**GIVEN DATA**
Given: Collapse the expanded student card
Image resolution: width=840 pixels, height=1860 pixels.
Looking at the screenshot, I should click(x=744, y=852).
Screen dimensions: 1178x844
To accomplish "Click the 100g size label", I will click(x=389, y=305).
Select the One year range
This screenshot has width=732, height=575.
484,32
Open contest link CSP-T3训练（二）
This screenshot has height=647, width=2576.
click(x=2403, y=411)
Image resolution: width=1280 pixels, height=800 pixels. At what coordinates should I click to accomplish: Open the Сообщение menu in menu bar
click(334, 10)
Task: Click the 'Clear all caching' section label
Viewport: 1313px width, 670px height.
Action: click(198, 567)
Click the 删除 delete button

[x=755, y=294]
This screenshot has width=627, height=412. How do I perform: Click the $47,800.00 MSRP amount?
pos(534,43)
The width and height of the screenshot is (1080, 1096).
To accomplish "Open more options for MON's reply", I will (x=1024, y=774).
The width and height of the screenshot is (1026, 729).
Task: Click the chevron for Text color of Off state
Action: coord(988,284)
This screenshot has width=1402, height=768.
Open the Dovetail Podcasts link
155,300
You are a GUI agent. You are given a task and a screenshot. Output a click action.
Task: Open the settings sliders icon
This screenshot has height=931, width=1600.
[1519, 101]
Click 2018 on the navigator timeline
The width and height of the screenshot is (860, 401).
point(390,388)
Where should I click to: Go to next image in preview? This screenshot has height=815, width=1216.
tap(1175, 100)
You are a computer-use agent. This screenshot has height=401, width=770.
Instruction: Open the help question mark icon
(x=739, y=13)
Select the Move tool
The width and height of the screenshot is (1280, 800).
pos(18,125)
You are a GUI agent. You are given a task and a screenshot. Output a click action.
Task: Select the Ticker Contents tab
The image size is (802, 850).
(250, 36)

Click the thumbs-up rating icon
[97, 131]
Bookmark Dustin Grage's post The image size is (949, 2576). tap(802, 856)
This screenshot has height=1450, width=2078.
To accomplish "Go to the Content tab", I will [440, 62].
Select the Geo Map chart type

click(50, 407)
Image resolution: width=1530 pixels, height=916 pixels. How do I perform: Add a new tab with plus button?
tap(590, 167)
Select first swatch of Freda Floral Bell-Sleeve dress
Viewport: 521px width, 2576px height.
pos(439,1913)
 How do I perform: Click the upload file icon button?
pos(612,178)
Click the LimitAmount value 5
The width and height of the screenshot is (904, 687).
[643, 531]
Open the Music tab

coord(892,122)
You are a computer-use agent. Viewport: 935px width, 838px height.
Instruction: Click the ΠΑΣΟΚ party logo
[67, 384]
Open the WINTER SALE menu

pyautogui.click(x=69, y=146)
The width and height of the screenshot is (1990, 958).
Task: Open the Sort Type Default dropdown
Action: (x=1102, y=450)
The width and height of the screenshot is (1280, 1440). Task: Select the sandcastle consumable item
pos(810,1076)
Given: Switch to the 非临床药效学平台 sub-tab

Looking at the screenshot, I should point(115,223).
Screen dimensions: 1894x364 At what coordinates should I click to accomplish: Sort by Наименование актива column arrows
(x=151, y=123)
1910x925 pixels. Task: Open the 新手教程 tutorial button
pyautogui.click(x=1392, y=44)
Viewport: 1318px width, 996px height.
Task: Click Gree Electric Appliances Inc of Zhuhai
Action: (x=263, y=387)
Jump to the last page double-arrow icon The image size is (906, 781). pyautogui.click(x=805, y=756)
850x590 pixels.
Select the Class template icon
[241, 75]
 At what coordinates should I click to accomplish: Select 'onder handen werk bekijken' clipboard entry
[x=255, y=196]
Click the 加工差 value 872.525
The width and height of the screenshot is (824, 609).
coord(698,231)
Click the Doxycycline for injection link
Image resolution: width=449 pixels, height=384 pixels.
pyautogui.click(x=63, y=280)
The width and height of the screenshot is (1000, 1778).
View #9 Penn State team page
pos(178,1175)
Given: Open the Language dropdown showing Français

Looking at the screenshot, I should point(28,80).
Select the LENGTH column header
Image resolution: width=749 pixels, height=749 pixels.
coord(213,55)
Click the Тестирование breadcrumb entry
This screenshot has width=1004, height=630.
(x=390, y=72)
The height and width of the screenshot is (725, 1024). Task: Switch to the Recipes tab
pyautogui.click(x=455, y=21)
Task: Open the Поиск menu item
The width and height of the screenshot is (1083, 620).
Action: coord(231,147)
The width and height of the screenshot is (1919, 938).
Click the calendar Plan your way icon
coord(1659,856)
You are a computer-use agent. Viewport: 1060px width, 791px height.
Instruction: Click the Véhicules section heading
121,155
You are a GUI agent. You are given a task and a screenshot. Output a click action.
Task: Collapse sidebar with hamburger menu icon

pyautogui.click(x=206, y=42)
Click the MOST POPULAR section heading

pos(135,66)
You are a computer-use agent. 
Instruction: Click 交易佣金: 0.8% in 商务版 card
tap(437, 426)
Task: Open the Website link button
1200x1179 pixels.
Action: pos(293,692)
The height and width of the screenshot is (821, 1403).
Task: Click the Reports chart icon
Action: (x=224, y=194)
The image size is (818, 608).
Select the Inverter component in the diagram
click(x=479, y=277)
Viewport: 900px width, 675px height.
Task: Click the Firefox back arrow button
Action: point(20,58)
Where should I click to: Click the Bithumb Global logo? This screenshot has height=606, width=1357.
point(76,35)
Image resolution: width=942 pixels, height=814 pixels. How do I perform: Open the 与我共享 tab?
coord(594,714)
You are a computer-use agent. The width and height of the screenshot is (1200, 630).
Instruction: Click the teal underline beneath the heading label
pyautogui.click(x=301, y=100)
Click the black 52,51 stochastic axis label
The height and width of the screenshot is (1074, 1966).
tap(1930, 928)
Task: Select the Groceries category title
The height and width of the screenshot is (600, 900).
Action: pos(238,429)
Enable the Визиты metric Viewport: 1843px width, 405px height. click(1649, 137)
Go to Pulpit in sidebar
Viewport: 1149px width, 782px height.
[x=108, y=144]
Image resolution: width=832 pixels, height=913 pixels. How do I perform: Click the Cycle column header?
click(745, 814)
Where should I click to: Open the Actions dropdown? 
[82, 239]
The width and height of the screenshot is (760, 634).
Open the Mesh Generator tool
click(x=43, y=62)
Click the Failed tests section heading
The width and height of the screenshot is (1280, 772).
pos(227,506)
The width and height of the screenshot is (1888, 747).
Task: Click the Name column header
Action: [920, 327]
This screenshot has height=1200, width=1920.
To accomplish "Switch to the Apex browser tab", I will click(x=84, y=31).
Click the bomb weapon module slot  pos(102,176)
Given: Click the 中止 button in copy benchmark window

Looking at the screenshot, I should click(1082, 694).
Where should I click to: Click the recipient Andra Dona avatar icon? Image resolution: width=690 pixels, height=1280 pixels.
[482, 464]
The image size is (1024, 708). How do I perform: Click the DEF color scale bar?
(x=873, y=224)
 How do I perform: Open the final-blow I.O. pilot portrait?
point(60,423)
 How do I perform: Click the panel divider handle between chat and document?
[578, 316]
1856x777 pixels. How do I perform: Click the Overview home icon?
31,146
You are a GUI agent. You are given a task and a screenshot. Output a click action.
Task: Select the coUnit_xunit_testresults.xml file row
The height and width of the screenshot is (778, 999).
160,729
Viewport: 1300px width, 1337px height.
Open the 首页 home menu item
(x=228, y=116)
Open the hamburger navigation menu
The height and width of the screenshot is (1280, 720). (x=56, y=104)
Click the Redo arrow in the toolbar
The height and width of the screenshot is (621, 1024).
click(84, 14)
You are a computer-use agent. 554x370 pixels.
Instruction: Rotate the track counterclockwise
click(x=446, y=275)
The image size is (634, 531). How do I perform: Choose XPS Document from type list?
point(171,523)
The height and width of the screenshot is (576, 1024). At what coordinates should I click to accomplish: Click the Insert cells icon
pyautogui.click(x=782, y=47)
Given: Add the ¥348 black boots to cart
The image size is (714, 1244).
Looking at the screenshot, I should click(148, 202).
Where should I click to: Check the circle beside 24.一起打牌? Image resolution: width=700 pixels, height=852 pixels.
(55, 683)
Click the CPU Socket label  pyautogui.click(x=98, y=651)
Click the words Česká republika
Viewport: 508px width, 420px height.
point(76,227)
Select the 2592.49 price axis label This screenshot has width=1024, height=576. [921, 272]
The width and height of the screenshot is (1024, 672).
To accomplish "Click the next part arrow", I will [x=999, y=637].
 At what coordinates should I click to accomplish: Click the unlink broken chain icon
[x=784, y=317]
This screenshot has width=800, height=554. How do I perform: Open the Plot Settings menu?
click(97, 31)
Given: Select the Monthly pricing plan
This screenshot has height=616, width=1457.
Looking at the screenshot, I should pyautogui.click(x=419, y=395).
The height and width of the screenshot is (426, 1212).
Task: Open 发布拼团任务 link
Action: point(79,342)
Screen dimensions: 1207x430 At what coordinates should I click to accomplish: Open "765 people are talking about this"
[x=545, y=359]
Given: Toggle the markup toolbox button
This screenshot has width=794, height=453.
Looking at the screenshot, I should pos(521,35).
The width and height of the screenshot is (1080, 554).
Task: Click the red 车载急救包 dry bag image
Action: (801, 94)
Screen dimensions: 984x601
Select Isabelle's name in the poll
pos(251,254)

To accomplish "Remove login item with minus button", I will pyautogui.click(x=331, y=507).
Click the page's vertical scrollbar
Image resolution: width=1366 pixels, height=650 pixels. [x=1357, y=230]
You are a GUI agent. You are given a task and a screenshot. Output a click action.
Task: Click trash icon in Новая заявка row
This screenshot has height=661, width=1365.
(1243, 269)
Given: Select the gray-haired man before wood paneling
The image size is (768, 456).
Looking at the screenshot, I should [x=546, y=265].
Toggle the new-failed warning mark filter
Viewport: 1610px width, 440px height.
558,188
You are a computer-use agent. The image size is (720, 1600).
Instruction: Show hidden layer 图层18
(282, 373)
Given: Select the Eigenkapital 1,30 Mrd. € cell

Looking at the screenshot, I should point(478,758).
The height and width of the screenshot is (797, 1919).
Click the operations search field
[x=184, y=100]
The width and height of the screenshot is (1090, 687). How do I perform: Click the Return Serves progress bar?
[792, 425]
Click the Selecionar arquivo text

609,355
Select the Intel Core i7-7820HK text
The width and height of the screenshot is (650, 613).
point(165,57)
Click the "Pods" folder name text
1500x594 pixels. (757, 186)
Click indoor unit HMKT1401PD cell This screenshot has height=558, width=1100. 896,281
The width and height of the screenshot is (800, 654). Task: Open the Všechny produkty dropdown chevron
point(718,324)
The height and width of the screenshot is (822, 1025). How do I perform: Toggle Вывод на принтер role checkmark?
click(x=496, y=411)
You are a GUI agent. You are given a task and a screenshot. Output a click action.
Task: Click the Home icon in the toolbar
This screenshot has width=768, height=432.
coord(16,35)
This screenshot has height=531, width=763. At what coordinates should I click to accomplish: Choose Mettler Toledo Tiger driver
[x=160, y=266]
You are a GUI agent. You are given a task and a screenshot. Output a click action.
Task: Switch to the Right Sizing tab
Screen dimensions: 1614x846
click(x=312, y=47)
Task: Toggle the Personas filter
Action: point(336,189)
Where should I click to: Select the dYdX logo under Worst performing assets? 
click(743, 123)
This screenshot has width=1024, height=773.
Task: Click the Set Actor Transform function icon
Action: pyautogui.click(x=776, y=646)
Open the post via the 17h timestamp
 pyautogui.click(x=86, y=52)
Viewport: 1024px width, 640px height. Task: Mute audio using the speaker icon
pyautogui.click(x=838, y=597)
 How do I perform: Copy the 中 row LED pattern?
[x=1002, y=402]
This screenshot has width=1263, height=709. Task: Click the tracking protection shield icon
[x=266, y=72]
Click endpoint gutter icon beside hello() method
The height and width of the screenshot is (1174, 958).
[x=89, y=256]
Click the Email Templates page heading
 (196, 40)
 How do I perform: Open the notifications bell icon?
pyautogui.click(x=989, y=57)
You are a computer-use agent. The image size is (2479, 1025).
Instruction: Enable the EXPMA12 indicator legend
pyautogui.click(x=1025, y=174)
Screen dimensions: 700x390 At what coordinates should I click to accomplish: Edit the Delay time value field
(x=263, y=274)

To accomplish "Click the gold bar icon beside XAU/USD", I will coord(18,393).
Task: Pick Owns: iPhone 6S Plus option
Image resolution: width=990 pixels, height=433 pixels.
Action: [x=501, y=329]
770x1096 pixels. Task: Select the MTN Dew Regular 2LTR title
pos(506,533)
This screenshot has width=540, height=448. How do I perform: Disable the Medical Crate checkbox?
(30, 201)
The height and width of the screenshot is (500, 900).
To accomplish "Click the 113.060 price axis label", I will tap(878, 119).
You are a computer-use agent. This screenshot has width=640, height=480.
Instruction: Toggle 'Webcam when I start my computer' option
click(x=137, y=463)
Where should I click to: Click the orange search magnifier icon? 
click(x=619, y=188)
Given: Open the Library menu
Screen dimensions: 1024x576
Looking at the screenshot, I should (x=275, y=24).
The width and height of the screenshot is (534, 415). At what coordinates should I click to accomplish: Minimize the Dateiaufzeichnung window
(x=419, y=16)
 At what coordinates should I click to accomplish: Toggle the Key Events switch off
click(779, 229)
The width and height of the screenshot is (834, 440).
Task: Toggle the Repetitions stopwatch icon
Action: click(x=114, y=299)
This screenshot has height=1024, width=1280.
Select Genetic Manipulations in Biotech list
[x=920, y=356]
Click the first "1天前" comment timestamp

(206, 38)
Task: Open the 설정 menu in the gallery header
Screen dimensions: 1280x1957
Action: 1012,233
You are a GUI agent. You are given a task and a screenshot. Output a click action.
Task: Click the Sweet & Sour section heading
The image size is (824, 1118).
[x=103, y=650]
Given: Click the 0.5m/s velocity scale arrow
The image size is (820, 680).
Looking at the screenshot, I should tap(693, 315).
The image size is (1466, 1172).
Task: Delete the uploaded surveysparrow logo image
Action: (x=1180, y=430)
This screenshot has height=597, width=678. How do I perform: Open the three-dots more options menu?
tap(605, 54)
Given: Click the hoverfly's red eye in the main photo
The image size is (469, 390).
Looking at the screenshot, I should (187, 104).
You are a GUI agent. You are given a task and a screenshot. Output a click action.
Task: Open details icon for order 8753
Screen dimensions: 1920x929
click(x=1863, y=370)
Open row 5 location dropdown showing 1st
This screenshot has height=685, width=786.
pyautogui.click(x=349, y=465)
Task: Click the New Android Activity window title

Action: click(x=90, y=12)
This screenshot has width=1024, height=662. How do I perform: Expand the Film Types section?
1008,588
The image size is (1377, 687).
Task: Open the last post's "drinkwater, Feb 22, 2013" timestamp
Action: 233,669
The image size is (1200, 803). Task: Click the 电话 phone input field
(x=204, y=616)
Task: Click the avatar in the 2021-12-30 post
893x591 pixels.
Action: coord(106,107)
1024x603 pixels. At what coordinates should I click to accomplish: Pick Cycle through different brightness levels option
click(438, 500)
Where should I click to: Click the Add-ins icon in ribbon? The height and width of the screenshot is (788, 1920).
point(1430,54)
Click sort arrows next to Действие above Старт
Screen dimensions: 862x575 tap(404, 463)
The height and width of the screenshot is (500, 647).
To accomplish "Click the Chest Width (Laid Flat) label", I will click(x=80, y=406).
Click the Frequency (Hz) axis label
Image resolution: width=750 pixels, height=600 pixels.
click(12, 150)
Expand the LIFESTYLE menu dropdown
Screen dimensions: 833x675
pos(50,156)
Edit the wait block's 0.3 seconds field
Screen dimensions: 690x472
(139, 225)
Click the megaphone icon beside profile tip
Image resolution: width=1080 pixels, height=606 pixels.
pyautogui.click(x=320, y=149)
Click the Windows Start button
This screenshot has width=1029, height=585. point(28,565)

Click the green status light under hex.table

**ABOUT THIS TASK**
Report the lines above that have the word "price" in them.

**OUTPUT**
Select the 2592.49 price axis label This screenshot has width=1024, height=576. [921, 272]
To accomplish "Click the 113.060 price axis label", I will tap(878, 119).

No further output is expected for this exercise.